--- What to work on ---
Below are the records; restate all of them word for word.

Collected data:

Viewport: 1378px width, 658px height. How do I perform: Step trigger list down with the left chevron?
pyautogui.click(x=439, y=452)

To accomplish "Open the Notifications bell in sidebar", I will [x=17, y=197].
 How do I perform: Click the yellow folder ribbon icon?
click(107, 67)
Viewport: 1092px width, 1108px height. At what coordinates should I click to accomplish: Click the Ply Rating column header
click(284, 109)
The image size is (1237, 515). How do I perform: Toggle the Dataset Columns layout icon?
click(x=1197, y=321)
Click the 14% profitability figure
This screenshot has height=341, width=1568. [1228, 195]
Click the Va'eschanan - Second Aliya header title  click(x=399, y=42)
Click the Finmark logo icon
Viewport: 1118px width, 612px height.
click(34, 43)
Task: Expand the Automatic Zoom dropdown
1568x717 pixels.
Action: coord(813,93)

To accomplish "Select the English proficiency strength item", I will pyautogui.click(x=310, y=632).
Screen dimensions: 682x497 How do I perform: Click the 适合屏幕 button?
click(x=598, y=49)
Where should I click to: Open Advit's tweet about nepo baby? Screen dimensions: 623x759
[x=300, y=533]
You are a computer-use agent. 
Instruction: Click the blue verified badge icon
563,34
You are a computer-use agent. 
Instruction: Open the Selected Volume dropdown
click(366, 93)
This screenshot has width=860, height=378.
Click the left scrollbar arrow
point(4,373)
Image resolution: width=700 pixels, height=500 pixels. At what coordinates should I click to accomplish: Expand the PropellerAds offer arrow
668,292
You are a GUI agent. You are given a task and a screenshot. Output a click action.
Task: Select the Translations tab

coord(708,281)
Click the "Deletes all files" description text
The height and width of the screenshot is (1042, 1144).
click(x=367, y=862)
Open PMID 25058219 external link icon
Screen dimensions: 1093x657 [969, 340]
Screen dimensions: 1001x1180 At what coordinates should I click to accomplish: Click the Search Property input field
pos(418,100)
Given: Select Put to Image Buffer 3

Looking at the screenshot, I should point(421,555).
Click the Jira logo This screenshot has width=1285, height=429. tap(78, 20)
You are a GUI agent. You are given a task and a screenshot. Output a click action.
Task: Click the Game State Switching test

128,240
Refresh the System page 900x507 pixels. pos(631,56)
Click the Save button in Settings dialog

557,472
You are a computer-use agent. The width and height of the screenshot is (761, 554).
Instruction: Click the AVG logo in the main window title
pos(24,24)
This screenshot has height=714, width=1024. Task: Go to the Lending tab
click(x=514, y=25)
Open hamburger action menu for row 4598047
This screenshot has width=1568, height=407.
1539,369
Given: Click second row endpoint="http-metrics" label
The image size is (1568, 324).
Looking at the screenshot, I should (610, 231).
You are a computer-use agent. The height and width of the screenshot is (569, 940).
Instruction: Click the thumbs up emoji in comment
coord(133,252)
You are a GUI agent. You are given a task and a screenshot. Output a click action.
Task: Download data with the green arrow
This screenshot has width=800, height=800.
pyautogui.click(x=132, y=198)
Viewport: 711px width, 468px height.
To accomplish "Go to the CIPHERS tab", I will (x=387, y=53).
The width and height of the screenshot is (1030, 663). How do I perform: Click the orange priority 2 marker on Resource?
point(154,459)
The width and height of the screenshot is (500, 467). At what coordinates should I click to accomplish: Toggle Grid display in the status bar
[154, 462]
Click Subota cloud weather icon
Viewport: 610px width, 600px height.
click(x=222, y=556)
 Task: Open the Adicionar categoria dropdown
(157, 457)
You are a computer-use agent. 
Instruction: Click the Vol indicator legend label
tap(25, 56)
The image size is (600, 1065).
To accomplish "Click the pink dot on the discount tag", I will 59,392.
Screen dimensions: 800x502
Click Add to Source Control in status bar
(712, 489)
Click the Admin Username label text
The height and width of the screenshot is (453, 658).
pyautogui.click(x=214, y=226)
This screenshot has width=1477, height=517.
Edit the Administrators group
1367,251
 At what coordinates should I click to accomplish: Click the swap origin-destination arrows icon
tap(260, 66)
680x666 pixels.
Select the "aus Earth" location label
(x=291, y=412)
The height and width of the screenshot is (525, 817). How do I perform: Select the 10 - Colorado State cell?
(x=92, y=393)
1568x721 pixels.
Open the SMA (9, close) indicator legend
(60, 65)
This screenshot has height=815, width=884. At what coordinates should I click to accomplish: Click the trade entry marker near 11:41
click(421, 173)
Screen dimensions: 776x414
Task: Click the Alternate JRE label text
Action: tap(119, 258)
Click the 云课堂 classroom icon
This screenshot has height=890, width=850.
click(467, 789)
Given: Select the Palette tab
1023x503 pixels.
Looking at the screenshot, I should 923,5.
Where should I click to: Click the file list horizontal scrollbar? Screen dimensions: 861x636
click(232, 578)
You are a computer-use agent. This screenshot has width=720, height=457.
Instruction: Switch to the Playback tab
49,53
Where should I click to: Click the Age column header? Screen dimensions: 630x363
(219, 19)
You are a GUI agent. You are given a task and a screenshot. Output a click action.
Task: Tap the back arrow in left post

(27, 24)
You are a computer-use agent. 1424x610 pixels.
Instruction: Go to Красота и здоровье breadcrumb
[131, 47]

--- Answer space ---
Viewport: 1378px width, 658px height. How do I perform: Step trigger list down with the left chevron?
pyautogui.click(x=439, y=452)

To accomplish "Open the Notifications bell in sidebar", I will [x=17, y=197].
 How do I perform: Click the yellow folder ribbon icon?
click(107, 67)
Viewport: 1092px width, 1108px height. At what coordinates should I click to accomplish: Click the Ply Rating column header
click(284, 109)
The image size is (1237, 515). How do I perform: Toggle the Dataset Columns layout icon?
click(x=1197, y=321)
Click the 14% profitability figure
This screenshot has height=341, width=1568. [1228, 195]
Click the Va'eschanan - Second Aliya header title  click(x=399, y=42)
Click the Finmark logo icon
Viewport: 1118px width, 612px height.
click(34, 43)
Task: Expand the Automatic Zoom dropdown
1568x717 pixels.
Action: coord(813,93)

To accomplish "Select the English proficiency strength item", I will pyautogui.click(x=310, y=632).
Screen dimensions: 682x497 How do I perform: Click the 适合屏幕 button?
click(x=598, y=49)
Where should I click to: Open Advit's tweet about nepo baby? Screen dimensions: 623x759
[x=300, y=533]
You are a computer-use agent. 
Instruction: Click the blue verified badge icon
563,34
You are a computer-use agent. 
Instruction: Open the Selected Volume dropdown
click(366, 93)
This screenshot has width=860, height=378.
Click the left scrollbar arrow
point(4,373)
Image resolution: width=700 pixels, height=500 pixels. At what coordinates should I click to accomplish: Expand the PropellerAds offer arrow
668,292
You are a GUI agent. You are given a task and a screenshot. Output a click action.
Task: Select the Translations tab

coord(708,281)
Click the "Deletes all files" description text
The height and width of the screenshot is (1042, 1144).
click(x=367, y=862)
Open PMID 25058219 external link icon
Screen dimensions: 1093x657 [969, 340]
Screen dimensions: 1001x1180 At what coordinates should I click to accomplish: Click the Search Property input field
pos(418,100)
Given: Select Put to Image Buffer 3

Looking at the screenshot, I should point(421,555).
Click the Jira logo This screenshot has width=1285, height=429. tap(78, 20)
You are a GUI agent. You are given a task and a screenshot. Output a click action.
Task: Click the Game State Switching test

128,240
Refresh the System page 900x507 pixels. pos(631,56)
Click the Save button in Settings dialog

557,472
You are a computer-use agent. The width and height of the screenshot is (761, 554).
Instruction: Click the AVG logo in the main window title
pos(24,24)
This screenshot has height=714, width=1024. Task: Go to the Lending tab
click(x=514, y=25)
Open hamburger action menu for row 4598047
This screenshot has width=1568, height=407.
1539,369
Given: Click second row endpoint="http-metrics" label
The image size is (1568, 324).
Looking at the screenshot, I should (610, 231).
You are a computer-use agent. The height and width of the screenshot is (569, 940).
Instruction: Click the thumbs up emoji in comment
coord(133,252)
You are a GUI agent. You are given a task and a screenshot. Output a click action.
Task: Download data with the green arrow
This screenshot has width=800, height=800.
pyautogui.click(x=132, y=198)
Viewport: 711px width, 468px height.
To accomplish "Go to the CIPHERS tab", I will (x=387, y=53).
The width and height of the screenshot is (1030, 663). How do I perform: Click the orange priority 2 marker on Resource?
point(154,459)
The width and height of the screenshot is (500, 467). At what coordinates should I click to accomplish: Toggle Grid display in the status bar
[154, 462]
Click Subota cloud weather icon
Viewport: 610px width, 600px height.
click(x=222, y=556)
 Task: Open the Adicionar categoria dropdown
(157, 457)
You are a computer-use agent. 
Instruction: Click the Vol indicator legend label
tap(25, 56)
The image size is (600, 1065).
To accomplish "Click the pink dot on the discount tag", I will 59,392.
Screen dimensions: 800x502
Click Add to Source Control in status bar
(712, 489)
Click the Admin Username label text
The height and width of the screenshot is (453, 658).
pyautogui.click(x=214, y=226)
This screenshot has width=1477, height=517.
Edit the Administrators group
1367,251
 At what coordinates should I click to accomplish: Click the swap origin-destination arrows icon
tap(260, 66)
680x666 pixels.
Select the "aus Earth" location label
(x=291, y=412)
The height and width of the screenshot is (525, 817). How do I perform: Select the 10 - Colorado State cell?
(x=92, y=393)
1568x721 pixels.
Open the SMA (9, close) indicator legend
(60, 65)
This screenshot has height=815, width=884. At what coordinates should I click to accomplish: Click the trade entry marker near 11:41
click(421, 173)
Screen dimensions: 776x414
Task: Click the Alternate JRE label text
Action: tap(119, 258)
Click the 云课堂 classroom icon
This screenshot has height=890, width=850.
click(467, 789)
Given: Select the Palette tab
1023x503 pixels.
Looking at the screenshot, I should 923,5.
Where should I click to: Click the file list horizontal scrollbar? Screen dimensions: 861x636
click(232, 578)
You are a computer-use agent. This screenshot has width=720, height=457.
Instruction: Switch to the Playback tab
49,53
Where should I click to: Click the Age column header? Screen dimensions: 630x363
(219, 19)
You are a GUI agent. You are given a task and a screenshot. Output a click action.
Task: Tap the back arrow in left post

(27, 24)
You are a computer-use agent. 1424x610 pixels.
Instruction: Go to Красота и здоровье breadcrumb
[131, 47]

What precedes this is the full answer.